[Start of Dataset entries]
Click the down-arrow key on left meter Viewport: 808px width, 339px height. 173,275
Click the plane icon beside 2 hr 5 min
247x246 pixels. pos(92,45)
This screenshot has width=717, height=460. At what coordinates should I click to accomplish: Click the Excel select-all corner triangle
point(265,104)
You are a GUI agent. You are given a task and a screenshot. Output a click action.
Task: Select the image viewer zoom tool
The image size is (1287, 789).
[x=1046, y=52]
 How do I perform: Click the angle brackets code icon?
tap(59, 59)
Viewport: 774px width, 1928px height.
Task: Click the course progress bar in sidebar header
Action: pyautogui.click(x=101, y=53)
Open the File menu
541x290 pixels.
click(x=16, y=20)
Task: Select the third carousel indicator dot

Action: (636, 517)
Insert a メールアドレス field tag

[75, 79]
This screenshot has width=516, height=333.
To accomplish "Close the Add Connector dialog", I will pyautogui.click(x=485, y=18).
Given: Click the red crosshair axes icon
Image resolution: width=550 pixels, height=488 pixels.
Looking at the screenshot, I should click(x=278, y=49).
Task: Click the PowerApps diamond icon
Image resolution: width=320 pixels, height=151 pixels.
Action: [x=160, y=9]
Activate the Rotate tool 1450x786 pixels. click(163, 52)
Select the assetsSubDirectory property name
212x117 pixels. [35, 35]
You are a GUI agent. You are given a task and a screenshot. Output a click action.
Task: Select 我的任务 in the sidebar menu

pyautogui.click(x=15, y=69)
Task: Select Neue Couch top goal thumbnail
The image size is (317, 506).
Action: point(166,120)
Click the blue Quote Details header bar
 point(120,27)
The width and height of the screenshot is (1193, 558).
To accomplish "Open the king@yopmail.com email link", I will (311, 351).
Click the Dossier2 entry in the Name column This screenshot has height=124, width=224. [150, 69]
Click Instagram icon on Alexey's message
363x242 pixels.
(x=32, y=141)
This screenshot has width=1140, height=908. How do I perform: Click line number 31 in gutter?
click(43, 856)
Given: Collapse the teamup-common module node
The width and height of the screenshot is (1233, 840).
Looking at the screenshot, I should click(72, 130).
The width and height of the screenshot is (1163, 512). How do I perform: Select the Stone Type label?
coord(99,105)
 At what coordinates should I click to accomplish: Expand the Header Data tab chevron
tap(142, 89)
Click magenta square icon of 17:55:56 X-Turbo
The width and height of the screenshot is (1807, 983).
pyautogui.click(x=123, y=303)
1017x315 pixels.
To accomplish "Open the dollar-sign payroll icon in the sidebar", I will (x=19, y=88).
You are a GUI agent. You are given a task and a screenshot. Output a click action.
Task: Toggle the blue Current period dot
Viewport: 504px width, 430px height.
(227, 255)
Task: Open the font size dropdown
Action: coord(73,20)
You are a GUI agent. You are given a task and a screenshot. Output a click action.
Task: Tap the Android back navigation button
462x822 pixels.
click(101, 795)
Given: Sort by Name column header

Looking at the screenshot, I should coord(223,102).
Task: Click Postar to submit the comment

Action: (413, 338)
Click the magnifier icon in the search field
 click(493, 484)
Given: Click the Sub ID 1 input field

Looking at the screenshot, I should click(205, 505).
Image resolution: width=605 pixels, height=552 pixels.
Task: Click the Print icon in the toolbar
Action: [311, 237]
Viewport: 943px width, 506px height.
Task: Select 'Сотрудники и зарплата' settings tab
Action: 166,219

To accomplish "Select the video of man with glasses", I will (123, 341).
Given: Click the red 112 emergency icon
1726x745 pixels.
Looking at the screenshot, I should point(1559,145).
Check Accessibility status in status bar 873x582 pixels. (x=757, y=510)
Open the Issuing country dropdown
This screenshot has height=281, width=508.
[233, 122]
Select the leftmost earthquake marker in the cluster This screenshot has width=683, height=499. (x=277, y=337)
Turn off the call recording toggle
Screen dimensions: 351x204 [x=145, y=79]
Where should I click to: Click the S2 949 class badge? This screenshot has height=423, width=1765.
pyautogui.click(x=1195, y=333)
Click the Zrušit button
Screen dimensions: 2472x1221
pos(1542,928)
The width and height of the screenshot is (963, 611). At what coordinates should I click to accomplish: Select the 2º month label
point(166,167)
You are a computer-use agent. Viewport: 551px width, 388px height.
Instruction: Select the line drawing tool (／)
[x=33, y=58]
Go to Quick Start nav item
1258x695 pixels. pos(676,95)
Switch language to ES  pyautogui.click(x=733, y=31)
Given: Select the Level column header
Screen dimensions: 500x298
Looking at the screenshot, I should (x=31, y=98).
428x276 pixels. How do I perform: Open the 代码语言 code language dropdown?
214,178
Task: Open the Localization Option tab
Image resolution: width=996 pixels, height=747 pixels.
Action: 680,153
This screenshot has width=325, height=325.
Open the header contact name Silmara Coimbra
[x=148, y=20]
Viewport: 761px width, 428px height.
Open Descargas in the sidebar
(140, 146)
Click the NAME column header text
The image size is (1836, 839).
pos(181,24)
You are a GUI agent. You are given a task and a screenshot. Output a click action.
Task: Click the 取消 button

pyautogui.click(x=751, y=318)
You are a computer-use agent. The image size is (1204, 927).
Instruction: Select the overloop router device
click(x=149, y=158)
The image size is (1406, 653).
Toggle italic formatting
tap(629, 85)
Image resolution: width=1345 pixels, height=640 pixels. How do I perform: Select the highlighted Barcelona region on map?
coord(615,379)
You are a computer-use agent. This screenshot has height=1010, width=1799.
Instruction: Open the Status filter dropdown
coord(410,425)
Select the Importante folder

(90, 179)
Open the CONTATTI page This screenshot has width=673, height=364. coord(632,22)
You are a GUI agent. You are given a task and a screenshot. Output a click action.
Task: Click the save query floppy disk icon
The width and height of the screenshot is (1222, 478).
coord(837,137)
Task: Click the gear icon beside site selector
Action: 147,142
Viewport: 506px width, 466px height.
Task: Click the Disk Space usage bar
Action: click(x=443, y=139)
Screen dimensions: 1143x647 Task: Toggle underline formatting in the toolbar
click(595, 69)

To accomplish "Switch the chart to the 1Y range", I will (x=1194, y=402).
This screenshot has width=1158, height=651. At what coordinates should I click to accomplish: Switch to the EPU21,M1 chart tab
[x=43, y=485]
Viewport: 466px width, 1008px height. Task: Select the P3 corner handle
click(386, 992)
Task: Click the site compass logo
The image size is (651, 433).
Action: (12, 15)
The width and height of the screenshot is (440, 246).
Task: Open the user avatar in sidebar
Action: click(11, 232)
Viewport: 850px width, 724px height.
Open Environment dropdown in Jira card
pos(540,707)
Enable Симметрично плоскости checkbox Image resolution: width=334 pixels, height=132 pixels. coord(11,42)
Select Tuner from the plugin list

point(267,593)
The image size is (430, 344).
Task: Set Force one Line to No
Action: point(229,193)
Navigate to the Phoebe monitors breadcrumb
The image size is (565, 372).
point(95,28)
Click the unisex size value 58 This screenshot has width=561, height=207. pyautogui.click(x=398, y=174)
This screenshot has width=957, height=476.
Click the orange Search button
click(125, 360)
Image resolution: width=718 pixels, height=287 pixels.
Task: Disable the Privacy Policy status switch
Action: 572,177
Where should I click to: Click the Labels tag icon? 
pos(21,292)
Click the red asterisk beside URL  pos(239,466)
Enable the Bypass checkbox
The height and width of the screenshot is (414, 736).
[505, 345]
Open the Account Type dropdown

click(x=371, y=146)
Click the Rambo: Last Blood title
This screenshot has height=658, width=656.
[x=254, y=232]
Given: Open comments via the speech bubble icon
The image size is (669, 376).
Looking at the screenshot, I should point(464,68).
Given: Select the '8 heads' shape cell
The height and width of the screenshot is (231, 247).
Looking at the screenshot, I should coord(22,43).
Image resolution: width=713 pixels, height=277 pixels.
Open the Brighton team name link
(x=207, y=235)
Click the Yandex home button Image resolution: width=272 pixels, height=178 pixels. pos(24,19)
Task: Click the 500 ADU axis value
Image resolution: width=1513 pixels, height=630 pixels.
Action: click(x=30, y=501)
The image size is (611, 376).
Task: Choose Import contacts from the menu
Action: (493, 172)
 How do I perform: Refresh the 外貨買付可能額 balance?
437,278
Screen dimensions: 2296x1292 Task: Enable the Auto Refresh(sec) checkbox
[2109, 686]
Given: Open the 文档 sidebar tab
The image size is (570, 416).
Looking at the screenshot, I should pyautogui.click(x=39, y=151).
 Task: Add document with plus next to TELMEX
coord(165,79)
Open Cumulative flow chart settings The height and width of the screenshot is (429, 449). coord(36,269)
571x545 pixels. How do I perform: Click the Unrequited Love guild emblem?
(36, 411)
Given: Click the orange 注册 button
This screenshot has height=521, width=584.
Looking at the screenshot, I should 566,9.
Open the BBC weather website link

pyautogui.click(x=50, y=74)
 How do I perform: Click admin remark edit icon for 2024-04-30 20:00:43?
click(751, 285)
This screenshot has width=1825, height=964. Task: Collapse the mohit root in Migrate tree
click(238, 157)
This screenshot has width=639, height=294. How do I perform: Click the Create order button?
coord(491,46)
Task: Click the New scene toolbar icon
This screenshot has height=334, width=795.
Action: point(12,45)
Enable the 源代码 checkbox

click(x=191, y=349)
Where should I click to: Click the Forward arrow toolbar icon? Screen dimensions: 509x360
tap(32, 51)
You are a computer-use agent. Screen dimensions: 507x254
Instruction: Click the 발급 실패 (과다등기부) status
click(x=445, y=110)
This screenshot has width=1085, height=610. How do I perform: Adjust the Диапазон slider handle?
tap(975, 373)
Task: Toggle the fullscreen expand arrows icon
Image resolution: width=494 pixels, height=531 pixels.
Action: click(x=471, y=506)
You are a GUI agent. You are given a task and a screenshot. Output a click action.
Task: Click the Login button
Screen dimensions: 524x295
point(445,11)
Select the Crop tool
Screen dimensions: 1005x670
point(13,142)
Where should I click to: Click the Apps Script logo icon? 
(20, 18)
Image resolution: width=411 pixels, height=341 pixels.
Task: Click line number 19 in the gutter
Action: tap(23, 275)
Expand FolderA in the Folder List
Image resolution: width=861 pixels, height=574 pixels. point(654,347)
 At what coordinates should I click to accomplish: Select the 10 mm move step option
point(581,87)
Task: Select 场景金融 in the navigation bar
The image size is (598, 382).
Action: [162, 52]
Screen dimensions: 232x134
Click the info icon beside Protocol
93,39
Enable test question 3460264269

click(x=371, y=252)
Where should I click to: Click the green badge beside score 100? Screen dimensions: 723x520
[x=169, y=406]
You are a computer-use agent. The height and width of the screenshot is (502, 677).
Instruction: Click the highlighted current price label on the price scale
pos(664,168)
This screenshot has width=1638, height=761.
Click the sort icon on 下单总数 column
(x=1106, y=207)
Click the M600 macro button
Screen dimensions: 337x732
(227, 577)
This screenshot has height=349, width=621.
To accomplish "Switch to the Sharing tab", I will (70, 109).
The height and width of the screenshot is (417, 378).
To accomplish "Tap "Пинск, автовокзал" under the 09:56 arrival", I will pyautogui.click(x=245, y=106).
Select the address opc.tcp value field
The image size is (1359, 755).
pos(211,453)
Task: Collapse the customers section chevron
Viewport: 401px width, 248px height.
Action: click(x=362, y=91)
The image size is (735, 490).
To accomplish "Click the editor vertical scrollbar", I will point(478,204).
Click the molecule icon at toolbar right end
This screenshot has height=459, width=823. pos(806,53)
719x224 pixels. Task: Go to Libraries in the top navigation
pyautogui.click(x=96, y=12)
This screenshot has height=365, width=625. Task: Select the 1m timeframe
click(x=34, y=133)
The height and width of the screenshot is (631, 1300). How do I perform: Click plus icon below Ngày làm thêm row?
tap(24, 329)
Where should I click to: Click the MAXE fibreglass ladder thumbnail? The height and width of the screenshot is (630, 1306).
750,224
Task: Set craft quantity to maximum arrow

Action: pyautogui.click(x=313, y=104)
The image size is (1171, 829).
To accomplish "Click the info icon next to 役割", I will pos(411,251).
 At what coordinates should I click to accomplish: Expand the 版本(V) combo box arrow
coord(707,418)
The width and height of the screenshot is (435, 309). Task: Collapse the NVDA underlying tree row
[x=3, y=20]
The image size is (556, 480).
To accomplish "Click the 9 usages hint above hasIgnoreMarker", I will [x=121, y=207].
[End of Dataset entries]
## Task details
Rewrite the material starting with the line with "Given: Select the '8 heads' shape cell" and going on through the line with "should pyautogui.click(x=39, y=151).", changing "Image resolution" to "Display resolution" and leaving everything else unchanged. Give only those lines.

## The reply
Given: Select the '8 heads' shape cell
The height and width of the screenshot is (231, 247).
Looking at the screenshot, I should coord(22,43).
Display resolution: width=713 pixels, height=277 pixels.
Open the Brighton team name link
(x=207, y=235)
Click the Yandex home button Display resolution: width=272 pixels, height=178 pixels. pos(24,19)
Task: Click the 500 ADU axis value
Display resolution: width=1513 pixels, height=630 pixels.
Action: click(x=30, y=501)
The image size is (611, 376).
Task: Choose Import contacts from the menu
Action: (493, 172)
 How do I perform: Refresh the 外貨買付可能額 balance?
437,278
Screen dimensions: 2296x1292 Task: Enable the Auto Refresh(sec) checkbox
[2109, 686]
Given: Open the 文档 sidebar tab
The image size is (570, 416).
Looking at the screenshot, I should pyautogui.click(x=39, y=151).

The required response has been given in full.